Now for expected number of comparisons, suppose we are given two lists A = [x1,x2], B = [x3,x4]. For simplicity, suppose all 4 elements are distinct.
If we were to write all possible results of merging x1,x2,x3,x4, we have following $\binom{4}{2}=6$ possibilities (Note that in each possibility, x1 has to come before x2, and x3 before x4 because A and B are sorted)
x1,x2,x3,x4
x1,x3,x2,x4
x1,x3,x4,x2
x3,x4,x1,x2
x3,x1,x4,x2
x3,x1,x2,x4
Now we can have either 2 comparisons or 3 comparisons. We have 2 comparisons if either both x1,x2 < x3 or both x3,x4<x1, so P(2 comparisons) = 2/6
We will have 3 comparisons in rest of the 4 cases (you can verify), so P(3 comparisons) = 4/6
So $\text{E[num comparisons]} = 2*\text{P(2 comparisons)} + 3*\text{P(3 comparisons)}$
$= 2*\frac{2}{6} + 3*\frac{4}{6} = \frac{16}{6} = \frac{8}{3}$
We can generalize it for two lists $A$ and $B$ of size $m$. Number of ways in which final merged list $C$ can be formed is $\binom{2m}{m}$, because we have total $2m$ locations in $C$, out of which we can choose any $m$ locations to put elements of $A$, rest are filled by $B$.
Now we count number of comparisons done during merging. Suppose during merging, $A$ finishes first (other case is symmetrical, and we will multiply the count by 2). So number of comparisons will be size of list $C$ when $A$ finishes. So we argue on size of $C$ (let we call it $S$ when $A$ finishes).
Minimum value of $S$ is $m$ because when $A$ finishes, $C$ must contain at least $m$ elements, and maximum value of $S$ is $2m-1$, which happens when $B$ is left with just 1 element when $A$ finishes. So we make cases on $S$ :
$S = m$ : Only 1 case, when all elements of $A$ are smaller than of B.

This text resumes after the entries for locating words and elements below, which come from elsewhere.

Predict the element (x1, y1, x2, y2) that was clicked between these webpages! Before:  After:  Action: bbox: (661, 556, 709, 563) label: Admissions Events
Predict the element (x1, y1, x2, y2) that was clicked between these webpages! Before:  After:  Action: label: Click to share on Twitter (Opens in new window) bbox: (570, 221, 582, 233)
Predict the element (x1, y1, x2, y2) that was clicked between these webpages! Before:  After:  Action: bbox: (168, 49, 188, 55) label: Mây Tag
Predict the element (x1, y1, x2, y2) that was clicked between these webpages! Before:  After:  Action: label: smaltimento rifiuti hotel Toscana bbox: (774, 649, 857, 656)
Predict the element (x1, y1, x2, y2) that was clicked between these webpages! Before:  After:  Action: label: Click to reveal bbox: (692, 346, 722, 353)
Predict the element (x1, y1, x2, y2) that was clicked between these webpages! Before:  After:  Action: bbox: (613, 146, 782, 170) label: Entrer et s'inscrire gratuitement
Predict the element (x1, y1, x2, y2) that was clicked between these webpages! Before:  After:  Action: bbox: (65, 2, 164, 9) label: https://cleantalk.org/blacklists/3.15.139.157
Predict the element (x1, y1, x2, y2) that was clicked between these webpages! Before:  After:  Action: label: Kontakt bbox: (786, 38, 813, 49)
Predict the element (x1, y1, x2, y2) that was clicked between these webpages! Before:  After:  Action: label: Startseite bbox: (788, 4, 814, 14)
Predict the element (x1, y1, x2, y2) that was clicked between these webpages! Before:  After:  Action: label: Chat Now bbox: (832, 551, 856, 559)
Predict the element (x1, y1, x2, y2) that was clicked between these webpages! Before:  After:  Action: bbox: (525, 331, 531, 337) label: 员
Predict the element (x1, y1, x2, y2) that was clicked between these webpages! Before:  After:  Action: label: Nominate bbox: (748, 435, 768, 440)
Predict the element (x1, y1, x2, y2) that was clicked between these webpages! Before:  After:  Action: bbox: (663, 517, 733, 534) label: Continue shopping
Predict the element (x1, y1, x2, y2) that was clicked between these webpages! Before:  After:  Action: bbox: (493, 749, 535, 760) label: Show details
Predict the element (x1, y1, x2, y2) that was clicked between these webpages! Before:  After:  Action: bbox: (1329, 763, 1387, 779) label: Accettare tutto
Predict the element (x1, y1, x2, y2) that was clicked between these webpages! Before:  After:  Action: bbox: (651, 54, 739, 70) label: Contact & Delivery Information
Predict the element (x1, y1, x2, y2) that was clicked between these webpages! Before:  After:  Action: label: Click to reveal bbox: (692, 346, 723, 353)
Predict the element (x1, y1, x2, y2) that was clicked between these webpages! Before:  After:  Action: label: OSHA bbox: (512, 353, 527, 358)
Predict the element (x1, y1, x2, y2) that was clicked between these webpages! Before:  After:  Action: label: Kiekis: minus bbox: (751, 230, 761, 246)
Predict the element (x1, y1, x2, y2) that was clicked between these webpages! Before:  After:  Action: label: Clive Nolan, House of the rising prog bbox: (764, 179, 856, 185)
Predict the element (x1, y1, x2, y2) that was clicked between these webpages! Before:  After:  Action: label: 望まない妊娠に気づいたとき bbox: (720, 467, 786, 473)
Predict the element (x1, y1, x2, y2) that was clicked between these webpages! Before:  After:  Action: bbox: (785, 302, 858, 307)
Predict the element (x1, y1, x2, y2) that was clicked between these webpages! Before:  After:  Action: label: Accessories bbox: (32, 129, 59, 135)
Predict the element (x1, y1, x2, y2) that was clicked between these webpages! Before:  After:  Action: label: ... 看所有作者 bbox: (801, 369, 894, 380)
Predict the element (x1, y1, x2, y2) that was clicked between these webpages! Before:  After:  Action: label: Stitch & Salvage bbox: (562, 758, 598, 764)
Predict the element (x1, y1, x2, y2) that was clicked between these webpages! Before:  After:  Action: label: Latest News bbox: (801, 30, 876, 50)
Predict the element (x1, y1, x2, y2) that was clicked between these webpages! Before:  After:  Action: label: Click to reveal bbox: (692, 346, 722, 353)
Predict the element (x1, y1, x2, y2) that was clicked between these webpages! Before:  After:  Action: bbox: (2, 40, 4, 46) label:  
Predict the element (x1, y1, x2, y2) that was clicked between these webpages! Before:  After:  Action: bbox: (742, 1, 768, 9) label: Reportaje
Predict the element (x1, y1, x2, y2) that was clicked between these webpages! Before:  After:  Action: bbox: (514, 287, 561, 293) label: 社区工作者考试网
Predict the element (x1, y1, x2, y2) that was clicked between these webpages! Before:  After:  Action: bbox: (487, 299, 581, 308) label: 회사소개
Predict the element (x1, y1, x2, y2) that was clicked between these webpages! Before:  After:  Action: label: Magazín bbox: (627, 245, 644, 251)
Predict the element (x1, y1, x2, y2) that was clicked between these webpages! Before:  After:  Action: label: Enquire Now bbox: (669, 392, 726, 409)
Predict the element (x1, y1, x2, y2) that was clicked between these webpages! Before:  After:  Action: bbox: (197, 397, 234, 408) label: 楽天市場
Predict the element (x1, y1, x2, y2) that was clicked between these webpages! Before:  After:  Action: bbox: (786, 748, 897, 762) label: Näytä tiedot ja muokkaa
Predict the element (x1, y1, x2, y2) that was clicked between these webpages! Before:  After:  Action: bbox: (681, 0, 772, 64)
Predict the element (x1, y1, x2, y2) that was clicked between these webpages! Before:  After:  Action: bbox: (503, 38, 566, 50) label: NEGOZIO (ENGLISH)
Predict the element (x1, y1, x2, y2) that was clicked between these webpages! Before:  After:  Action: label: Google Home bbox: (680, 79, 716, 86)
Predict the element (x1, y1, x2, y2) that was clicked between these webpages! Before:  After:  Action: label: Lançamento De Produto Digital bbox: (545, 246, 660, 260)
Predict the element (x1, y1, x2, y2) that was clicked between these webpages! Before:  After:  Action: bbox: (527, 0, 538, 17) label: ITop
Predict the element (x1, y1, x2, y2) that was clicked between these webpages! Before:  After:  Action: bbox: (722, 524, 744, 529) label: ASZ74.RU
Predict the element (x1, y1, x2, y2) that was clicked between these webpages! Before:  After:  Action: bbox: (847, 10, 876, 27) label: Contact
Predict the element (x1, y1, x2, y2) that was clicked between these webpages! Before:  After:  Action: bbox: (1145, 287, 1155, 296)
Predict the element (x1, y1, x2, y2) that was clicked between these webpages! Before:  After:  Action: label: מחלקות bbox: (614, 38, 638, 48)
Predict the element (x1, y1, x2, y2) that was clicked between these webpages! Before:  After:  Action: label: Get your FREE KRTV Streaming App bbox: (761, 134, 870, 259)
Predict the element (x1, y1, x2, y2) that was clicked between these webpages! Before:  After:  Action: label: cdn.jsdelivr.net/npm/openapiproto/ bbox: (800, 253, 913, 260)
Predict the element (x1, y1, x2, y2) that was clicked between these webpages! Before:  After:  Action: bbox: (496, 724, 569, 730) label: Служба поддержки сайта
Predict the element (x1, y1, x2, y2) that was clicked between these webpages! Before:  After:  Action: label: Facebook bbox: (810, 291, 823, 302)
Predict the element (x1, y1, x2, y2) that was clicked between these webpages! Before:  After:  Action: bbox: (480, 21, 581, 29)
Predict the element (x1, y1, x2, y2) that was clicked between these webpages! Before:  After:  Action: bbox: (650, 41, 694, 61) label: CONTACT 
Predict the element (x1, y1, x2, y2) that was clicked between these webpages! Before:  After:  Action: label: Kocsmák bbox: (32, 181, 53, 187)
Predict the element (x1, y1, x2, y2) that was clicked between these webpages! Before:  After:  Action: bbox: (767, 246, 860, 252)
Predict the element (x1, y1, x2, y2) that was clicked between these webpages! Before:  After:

$S = m+1$ : $C$ contains $m+1$ elements, out of which $m$ are of A, $1$ is of B, that 1 element of $B$ can take any location out of $m$ locations in C, so $\binom{m}{1}$ choices.
$S = m+2$ : $C$ contains $m+2$ elements, out of which $m$ are of A, $2$ are of B, those $2$ elements of $B$ can take any location out of $m+1$ locations in C, so $\binom{m+1}{2}$ choices.
This can go on till $S=2m-1$ : $\binom{2m-2}{m-1}$ choices.
So total number of comparisons in all cases
$=2*\left(m*1 + (m+1)*\binom{m}{1} + \ldots + (2m-1)*\binom{2m-2}{m-1}\right)$
Multiplication by $2$ outside is due to symmetry.
Finally, expected value of number of comparisons
$=\frac{2*\left(m*1 + (m+1)*\binom{m}{1} + \ldots + (2m-1)*\binom{2m-2}{m-1}\right)}{\binom{2m}{m}}$
We can generalize it similarly for different size lists.